Along the canals, the famous Singel in particular, the flower markets throng with tourists and those wanting to buy famous Dutch bulbs. My son liked the look of the enormous Buddha Palm Seeds for sale. A bit of a whopper for our tiny garden!

I didn't make it to Amstelveen to the Heem park and the weather wasn't good enough to invest time and money in Keukenhof with two boys but we crammed in an awful lot into 4 days.

Back to work at Heale and I missed Storm Katie and the damage she had caused over the weekend. One Malus has been damaged and lots of twigs around but not too bad. I had fine weather for my days at work and was able to begin planting out some veg, purple Potatoes (much better for you according to various sources) 



Now is the time to be sowing and pricking out and we sow all our veg AND flowers from seed, so that is a lot to be getting on with. I pricked out Zinnia, Lupin, Cosmos, Lettuce.

To end a very busy week, I got to my allotment with my family, planting our own veg and mucking about in the sun.

Just a joy to be out there, lots to come, full of promise.



Saturday, 19 March 2016

Time to nurture

Seed sowing time and a Gardener needs their inner Mamma/Papa coming through every step of the way. One false move and it can all be over. Too much heat/too little. Too much water/too little. Glass on/glass off. In the cold frame or not? the days can be really warm in March and the nights still below zero. This week at Heale, we lost power to the greenhouses for about half an hour and the temp dropped 5 degrees (not much but in a frosty morning quite a lot!). HG is on the case but with no Gardener in at the weekend, it is a testing time. Still we have lots on the go. Salads, Celeriac, Peas, Sweet peas, Brassicas, Leeks. We did some flower sowing this week, lots to come, Cobea, Clitoria, Zinnia, Cosmos, Ipomoea and more.


One sunny blue sky day this week, I was reminded why we all stick to Gardening and what pulls us through the long Winter.

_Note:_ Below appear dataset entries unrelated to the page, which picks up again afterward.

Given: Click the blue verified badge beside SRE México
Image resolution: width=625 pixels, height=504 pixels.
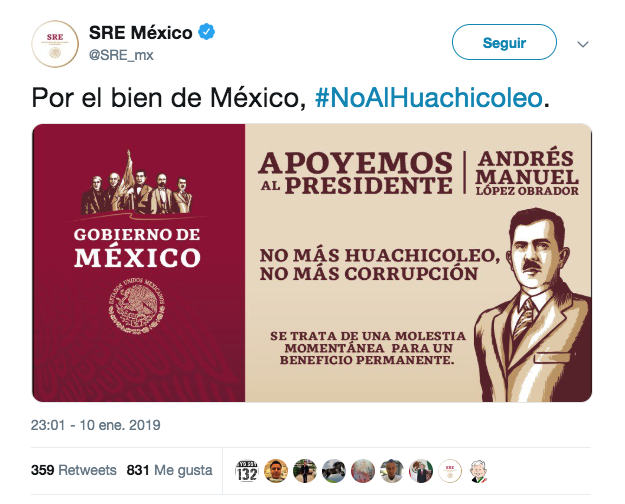Looking at the screenshot, I should tap(206, 32).
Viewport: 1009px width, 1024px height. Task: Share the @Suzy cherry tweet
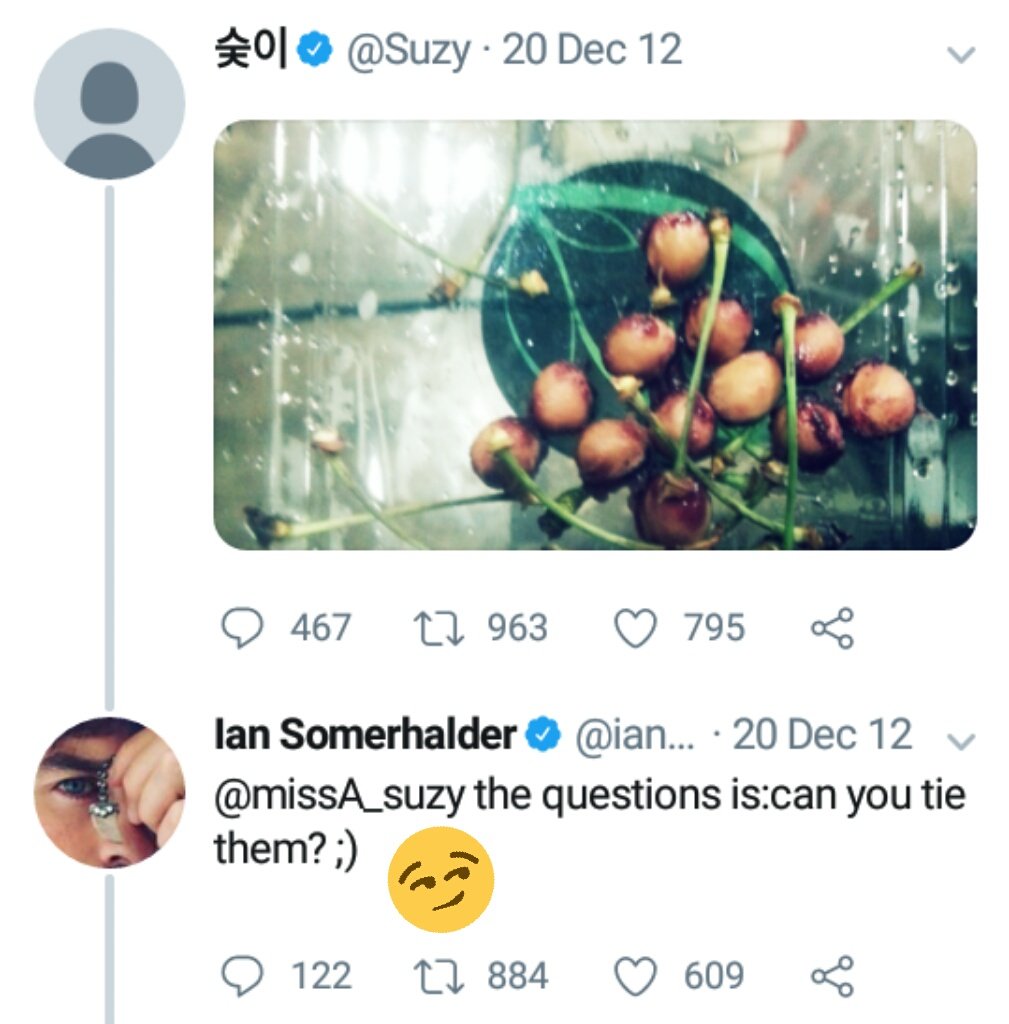click(832, 628)
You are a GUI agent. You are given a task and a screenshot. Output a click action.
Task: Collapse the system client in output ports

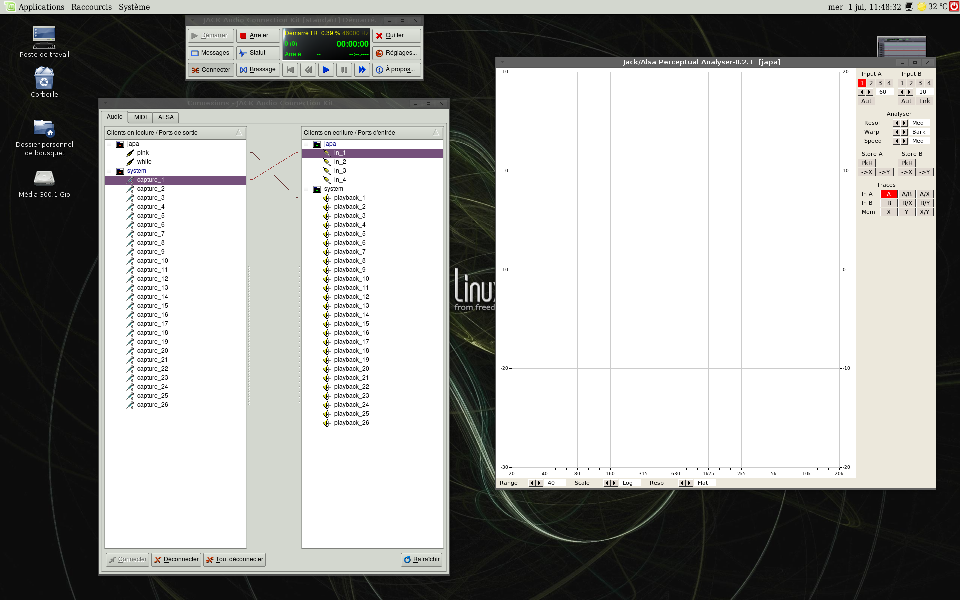tap(111, 171)
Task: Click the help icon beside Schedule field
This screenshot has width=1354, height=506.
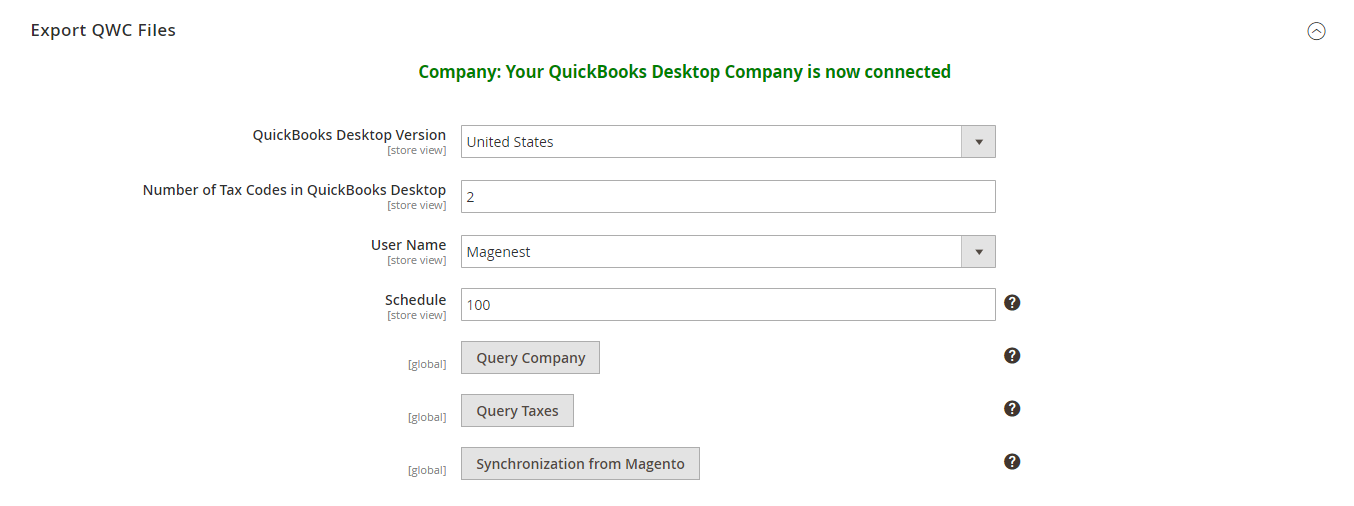Action: tap(1011, 303)
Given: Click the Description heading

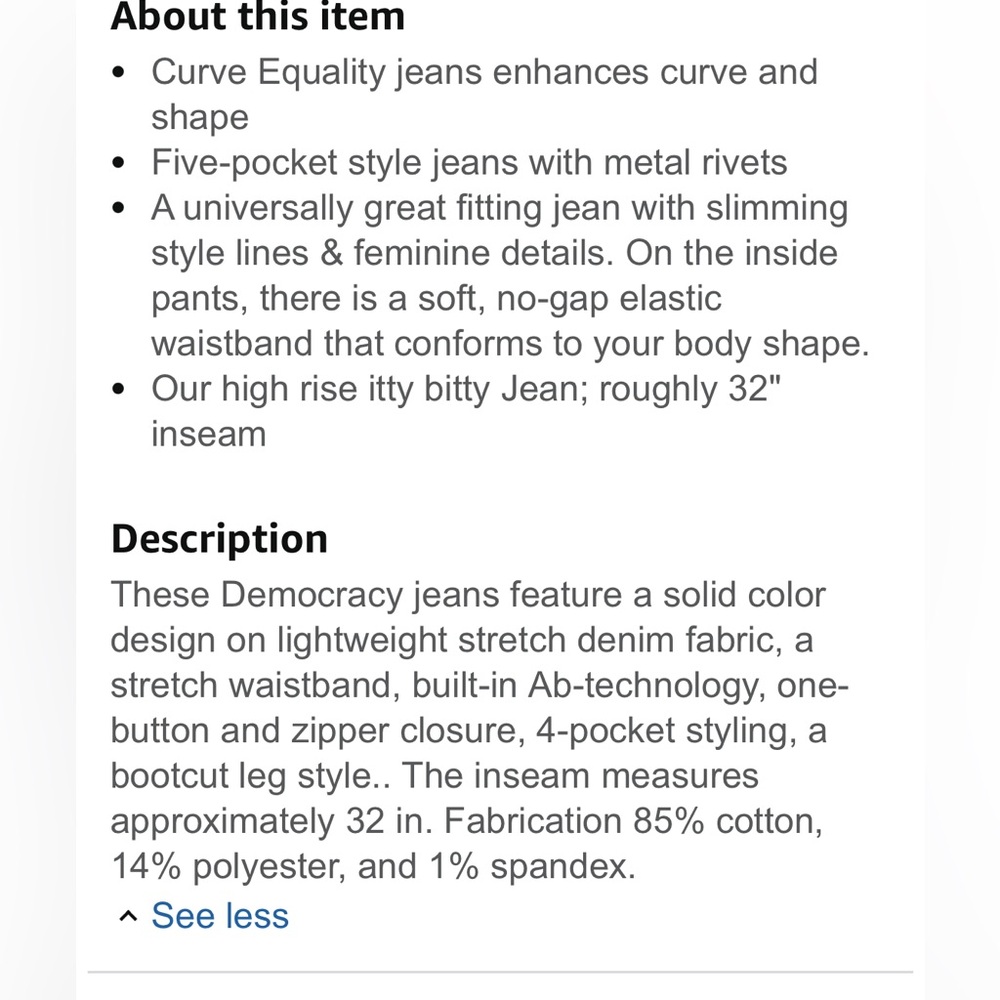Looking at the screenshot, I should click(x=219, y=539).
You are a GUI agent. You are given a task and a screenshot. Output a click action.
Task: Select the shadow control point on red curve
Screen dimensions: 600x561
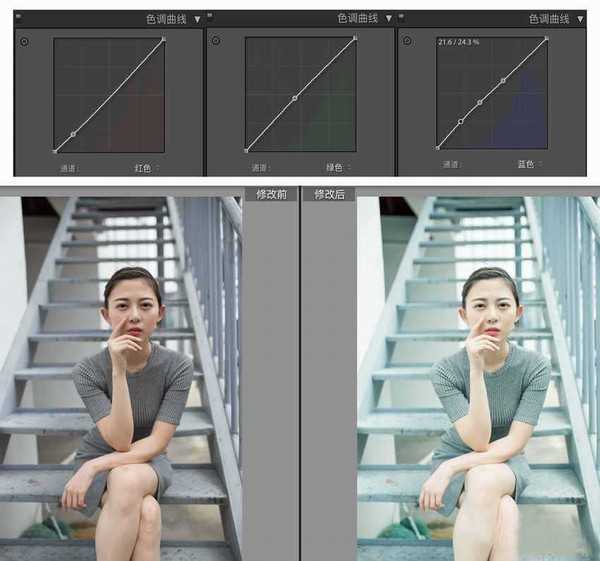pyautogui.click(x=72, y=134)
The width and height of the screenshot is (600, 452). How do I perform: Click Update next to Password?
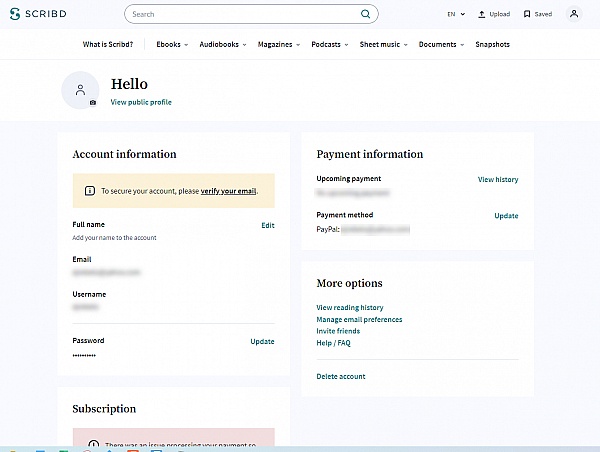pyautogui.click(x=262, y=341)
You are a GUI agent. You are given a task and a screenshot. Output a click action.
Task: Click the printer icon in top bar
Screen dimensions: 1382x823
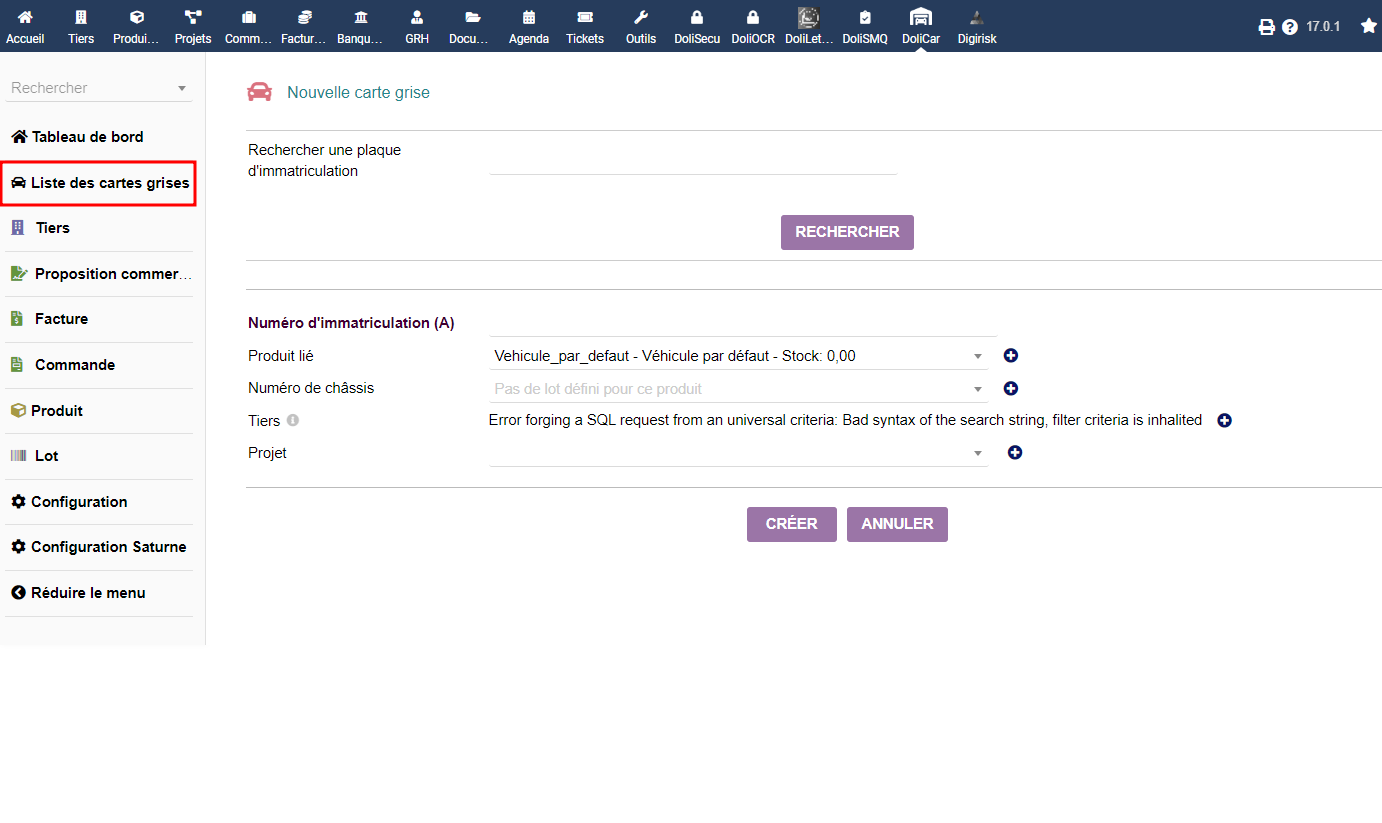tap(1266, 27)
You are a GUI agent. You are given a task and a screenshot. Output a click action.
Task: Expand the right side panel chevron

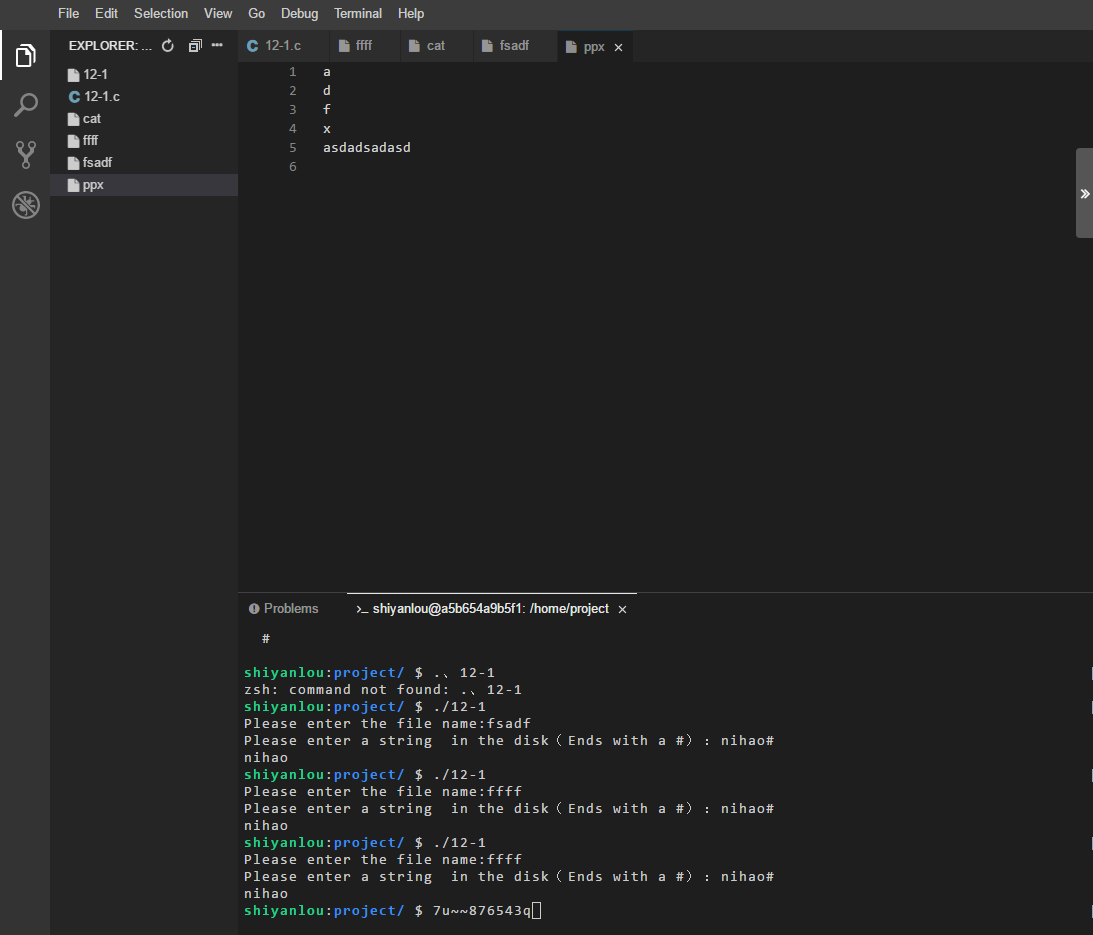1084,193
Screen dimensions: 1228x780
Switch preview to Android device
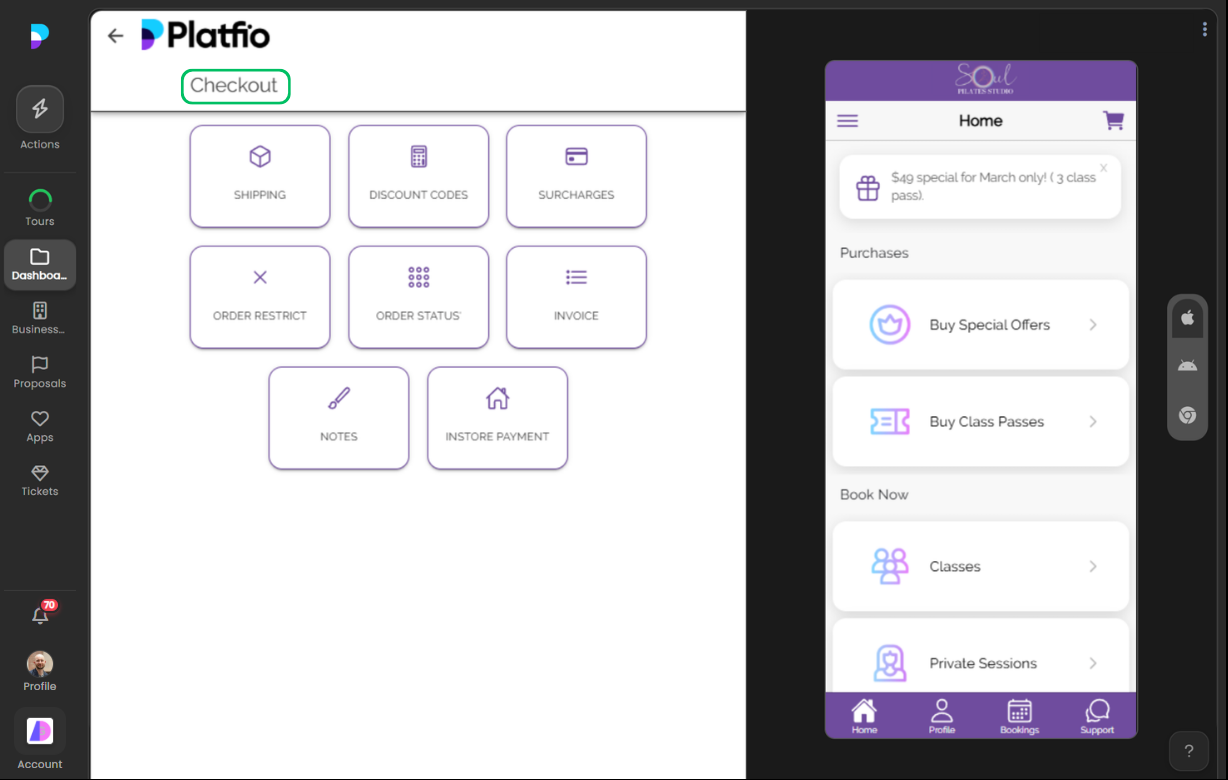coord(1187,366)
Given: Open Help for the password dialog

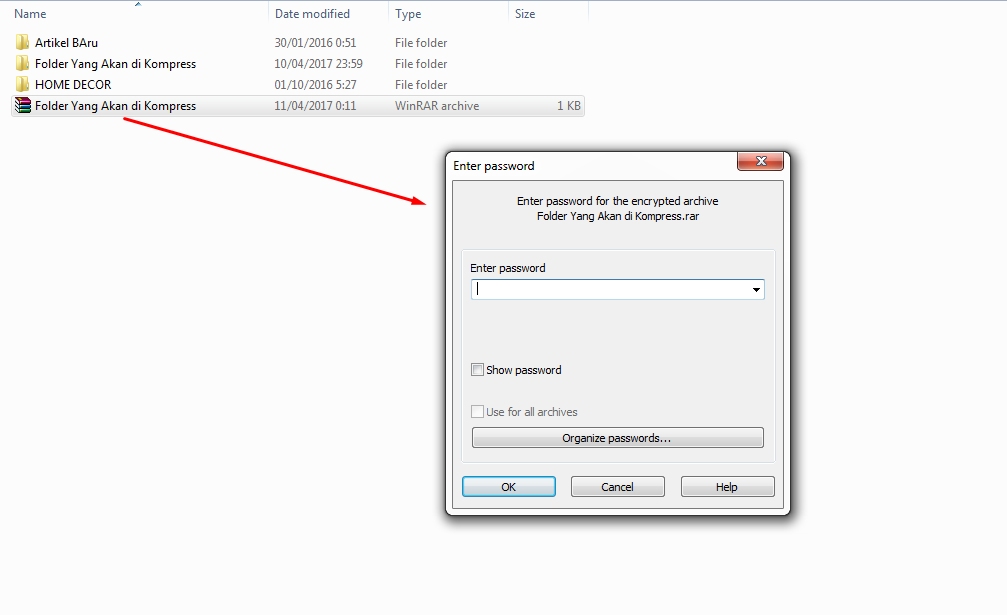Looking at the screenshot, I should click(x=727, y=487).
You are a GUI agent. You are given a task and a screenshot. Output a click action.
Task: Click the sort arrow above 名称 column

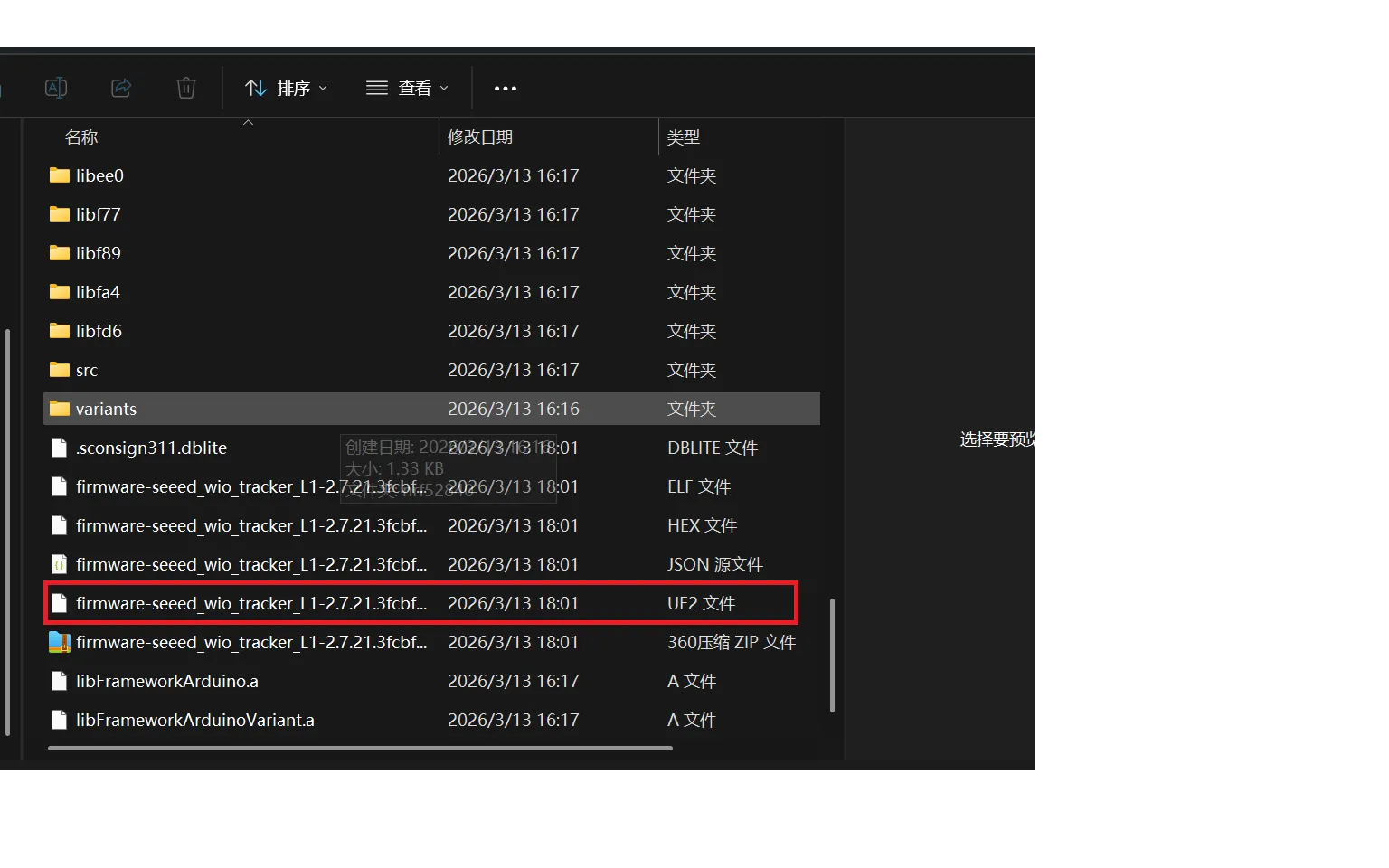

We had a warm bright day, Daffodils arching their necks to the sun, birds flitting about my head, Swans on the river and soil *just* warm enough to get planting. We got our first Broad beans in and made some Hazel supports for them. 

We are pretty much ready to go in the veg garden. We spent time mucking the wigwams, which will provide support for climbing flowers and possibly some extra Runners (along side our productive Bean plot). I can picture it all now.

In the bigger picture the garden is undergoing some changes and HG has been busy preparing a new seated area. The Japanese tea house has been released from its Winter shutters and has come back to life. It is such a treat to see it peeking out of the trees from the Veg Garden. The weather has been strange though this year and wandering through past some of the early Magnolias, the buds have been damaged. They came too early and got frosted which is so upsetting because they are such beautiful blooms when they are at their best.

I got to explore the wider picture last week. A quad bike trip into the fields and woods high above the valley. We went collecting Pea sticks and supports. Certainly gives you some perspective. Returning into the garden down the drive, you realize how small it is really and if the Leeks don't work perfectly, well there is always next year ;)



Saturday, 5 March 2016

Veg prep and hedging

My week in gardens this week involved a variety of tasks. Always the unexpected, which is why I love being outdoors.

When I arrived at my Tuesday garden, over 100 Yew plants were in front of me. Myself and three others set to planting up a new hedge in the rain and sticky mud! Heavy and relentless work but great plants and instant hedging. Worth the result. Much more to do, each hole needed to be dug through old hedging roots and stones so it was slow going.

At Heale, both days involved an awful lot of Bamboo canes! Much preparation was done in the veg garden and it is looking good. We erected the 8 foot canes for our single corden Sweet peas. The soil has been double dug, the canes tied up and all that is left is to plant out early April and get the plants past the Slugs, Mice, Voles, anything that might fancy eating the tenders shoots. That is the time I dislike the most. Willing tiny seedlings and tender young plants on trying to avoid every possible problem along the way. Not to mention THE WEATHER!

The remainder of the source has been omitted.